You Paid for Lunch ...

Do you know that old chestnut about the two Texas oilmen out together? They are walking down the street after having lunch and stop in at a Cadillac dealership. "I'll take that one," said the first oilman, pointing at a car and reaching for his wallet. "No," said his friend, reaching for his own wallet. "Let me pay for it. You picked up lunch."

Let me tell you today about my own experience in exactly that kind of situation (although the 'Cadillac' in question wasn't a car, but the famous Japanese Shinkansen train)!

It happened back in the early 1980s when I was working at the music company. Three of us - the owner, his wife, and I - were on a buying trip to Asia, spending a few days in Tokyo to purchase some flutes, then moving on to Taiwan to meet with a company supplying saxophones. When we were planning the trip, the owner mentioned that he would like to get a chance to 'see some of those famous Kyoto temples', so I arranged that we should arrive in Japan at Narita, do our business in Tokyo, travel by train down to Kyoto, do our sightseeing, then leave from the Kansai directly to Taiwan. Our Canadian travel agent set up the flights and hotels for us, but left all the domestic travel arrangements to be handled by us on a day to day basis.

The first part of the trip went exactly as planned, and we had a productive meeting with the flute makers. Once that business was out of the way, we moved on to the sightseeing part of our itinerary - covering our casual expenses personally.

Because we hadn't known in advance just when we would be making the trip, I hadn't made any reservations for the Shinkansen journey from Tokyo to Kyoto, but we weren't travelling in high season, so I knew that we would have no problem getting seats. And we didn't. But I did make a mistake with the tickets ... a big mistake.

I had been to Japan on two occasions before this journey, and was proud of the wonderful Japanese train system, and of my knowledge of how to use it. As we arrived at Tokyo Station, I didn't take the three of us to a ticket window to make the arrangements, but did it through a ticket vending machine. I was trying to 'show off' - to show my boss how the Japanese system was so advanced, that you could make reservations for this futuristic train - and even pay for the tickets - in just a few seconds, all through a little vending machine.

So I did. I began to punch the appropriate buttons to select the particular trip and seating that we required, but the boss - not understanding any of the Japanese characters on the screen, stepped back out of the way to wait with his wife while I completed the transaction. Once the tickets were selected on the screen, I then had to pay for them. If you have ever travelled on the Shinkansen, you know how expensive it is. A trip of this length for three people was about 40,000 yen, equivalent to about a week's pay for me back then.

Japanese vending machines of this type are ready for large amounts, and of course accept 10,000 yen notes. I shovelled four of them into the machine - this was my own money I was using - scooped the little bit of change into my pocket, got our tickets, and then went to the boss and his wife to give them theirs. He took his, saying simply, "Thanks!" and we walked towards the ticket barrier, made our way inside, and ... zoomed off to Kyoto.

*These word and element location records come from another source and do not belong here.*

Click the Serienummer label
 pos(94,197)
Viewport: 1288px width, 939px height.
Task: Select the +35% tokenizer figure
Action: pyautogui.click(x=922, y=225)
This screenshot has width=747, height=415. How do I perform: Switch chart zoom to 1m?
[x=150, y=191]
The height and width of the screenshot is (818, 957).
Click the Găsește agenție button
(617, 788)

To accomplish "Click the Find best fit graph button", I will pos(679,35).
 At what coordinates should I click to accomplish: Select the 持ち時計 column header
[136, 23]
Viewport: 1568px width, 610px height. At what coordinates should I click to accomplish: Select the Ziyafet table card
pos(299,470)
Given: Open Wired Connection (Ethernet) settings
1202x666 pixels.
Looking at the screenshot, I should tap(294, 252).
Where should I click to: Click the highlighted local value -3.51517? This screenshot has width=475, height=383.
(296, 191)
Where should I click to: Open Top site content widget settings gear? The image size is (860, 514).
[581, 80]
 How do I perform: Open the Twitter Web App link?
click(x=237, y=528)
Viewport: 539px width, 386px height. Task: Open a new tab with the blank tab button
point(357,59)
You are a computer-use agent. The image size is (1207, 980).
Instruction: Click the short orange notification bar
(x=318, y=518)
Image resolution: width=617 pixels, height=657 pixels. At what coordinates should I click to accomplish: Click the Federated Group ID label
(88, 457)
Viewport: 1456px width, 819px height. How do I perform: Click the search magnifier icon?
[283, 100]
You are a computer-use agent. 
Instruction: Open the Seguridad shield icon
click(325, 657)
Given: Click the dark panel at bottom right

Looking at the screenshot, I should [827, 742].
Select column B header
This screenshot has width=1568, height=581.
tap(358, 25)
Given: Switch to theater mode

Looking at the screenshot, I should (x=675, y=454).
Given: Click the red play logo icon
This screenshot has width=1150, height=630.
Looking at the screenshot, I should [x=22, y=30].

He had no idea at all how expensive the tickets had been. After all, he had just watched me purchase them in exactly the same way that I had been buying subway tickets over the past couple of days, and with the same casualness. Just stick a couple of notes into a vending machine. Easy!

And rather than seem 'cheap' and say something like, "By the way Bill, perhaps you would like to pay me for the tickets," I bit the bullet, and kept quiet.

But that evening, when we were at a bar in Kyoto having dinner, I let him reach for the check, you can be sure!